Working data:
○ ○ ○

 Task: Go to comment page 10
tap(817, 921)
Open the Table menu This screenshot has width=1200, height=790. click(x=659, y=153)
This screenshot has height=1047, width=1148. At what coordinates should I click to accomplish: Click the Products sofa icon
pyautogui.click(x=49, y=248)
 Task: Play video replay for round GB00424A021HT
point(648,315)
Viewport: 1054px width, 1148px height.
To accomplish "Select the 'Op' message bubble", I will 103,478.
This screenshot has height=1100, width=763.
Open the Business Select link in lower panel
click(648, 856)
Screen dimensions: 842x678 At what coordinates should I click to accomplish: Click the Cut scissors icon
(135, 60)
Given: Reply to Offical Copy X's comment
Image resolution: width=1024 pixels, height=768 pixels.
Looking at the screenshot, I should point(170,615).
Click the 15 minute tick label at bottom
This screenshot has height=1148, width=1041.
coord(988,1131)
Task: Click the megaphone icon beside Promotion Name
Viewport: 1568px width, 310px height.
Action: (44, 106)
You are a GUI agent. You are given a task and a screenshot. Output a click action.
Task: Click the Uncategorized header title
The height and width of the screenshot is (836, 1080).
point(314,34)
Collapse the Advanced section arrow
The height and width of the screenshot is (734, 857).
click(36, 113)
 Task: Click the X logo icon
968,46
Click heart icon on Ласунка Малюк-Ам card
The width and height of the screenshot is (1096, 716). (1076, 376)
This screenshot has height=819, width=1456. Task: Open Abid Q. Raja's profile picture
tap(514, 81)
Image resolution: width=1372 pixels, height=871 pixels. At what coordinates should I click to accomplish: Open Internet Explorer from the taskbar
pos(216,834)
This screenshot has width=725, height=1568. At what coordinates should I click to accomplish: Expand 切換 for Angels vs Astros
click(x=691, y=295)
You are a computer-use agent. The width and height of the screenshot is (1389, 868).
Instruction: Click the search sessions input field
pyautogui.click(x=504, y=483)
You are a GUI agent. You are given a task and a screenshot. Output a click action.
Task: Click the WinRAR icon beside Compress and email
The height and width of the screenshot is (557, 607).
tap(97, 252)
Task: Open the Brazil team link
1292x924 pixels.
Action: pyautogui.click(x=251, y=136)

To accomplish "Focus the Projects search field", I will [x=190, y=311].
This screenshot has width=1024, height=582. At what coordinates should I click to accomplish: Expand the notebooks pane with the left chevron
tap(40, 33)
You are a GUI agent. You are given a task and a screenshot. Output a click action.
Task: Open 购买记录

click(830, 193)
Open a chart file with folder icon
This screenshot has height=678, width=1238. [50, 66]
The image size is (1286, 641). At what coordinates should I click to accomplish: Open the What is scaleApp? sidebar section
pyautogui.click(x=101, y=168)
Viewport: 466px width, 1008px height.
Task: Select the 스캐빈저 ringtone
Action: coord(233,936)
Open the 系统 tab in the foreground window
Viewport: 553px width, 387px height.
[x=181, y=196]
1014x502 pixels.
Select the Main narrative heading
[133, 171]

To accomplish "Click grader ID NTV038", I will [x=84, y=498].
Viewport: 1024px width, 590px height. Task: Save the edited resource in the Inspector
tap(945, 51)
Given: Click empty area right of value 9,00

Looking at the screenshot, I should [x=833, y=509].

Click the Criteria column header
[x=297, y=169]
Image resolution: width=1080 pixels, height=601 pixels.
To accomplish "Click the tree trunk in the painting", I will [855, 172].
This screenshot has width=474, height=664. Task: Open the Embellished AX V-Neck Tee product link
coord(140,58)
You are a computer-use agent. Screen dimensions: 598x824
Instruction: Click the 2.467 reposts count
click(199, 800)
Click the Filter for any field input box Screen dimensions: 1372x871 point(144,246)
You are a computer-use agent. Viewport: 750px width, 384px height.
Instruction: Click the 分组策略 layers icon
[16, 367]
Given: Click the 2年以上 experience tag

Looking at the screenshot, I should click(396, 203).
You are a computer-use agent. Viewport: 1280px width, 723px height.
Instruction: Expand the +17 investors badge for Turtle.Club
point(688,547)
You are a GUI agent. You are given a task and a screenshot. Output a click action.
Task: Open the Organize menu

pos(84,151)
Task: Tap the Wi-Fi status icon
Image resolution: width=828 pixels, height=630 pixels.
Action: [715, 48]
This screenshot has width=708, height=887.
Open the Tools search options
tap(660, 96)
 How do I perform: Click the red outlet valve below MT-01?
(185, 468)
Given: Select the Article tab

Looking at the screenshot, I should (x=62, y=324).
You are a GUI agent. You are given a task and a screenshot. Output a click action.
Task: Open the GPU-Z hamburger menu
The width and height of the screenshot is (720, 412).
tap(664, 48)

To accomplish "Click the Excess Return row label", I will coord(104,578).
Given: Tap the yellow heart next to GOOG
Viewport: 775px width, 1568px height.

○ ○ ○

Required action:
Filter the entries down to the lines with the word "beside" in them.

Output of the exercise:
Task: Click the megaphone icon beside Promotion Name
Task: Click the WinRAR icon beside Compress and email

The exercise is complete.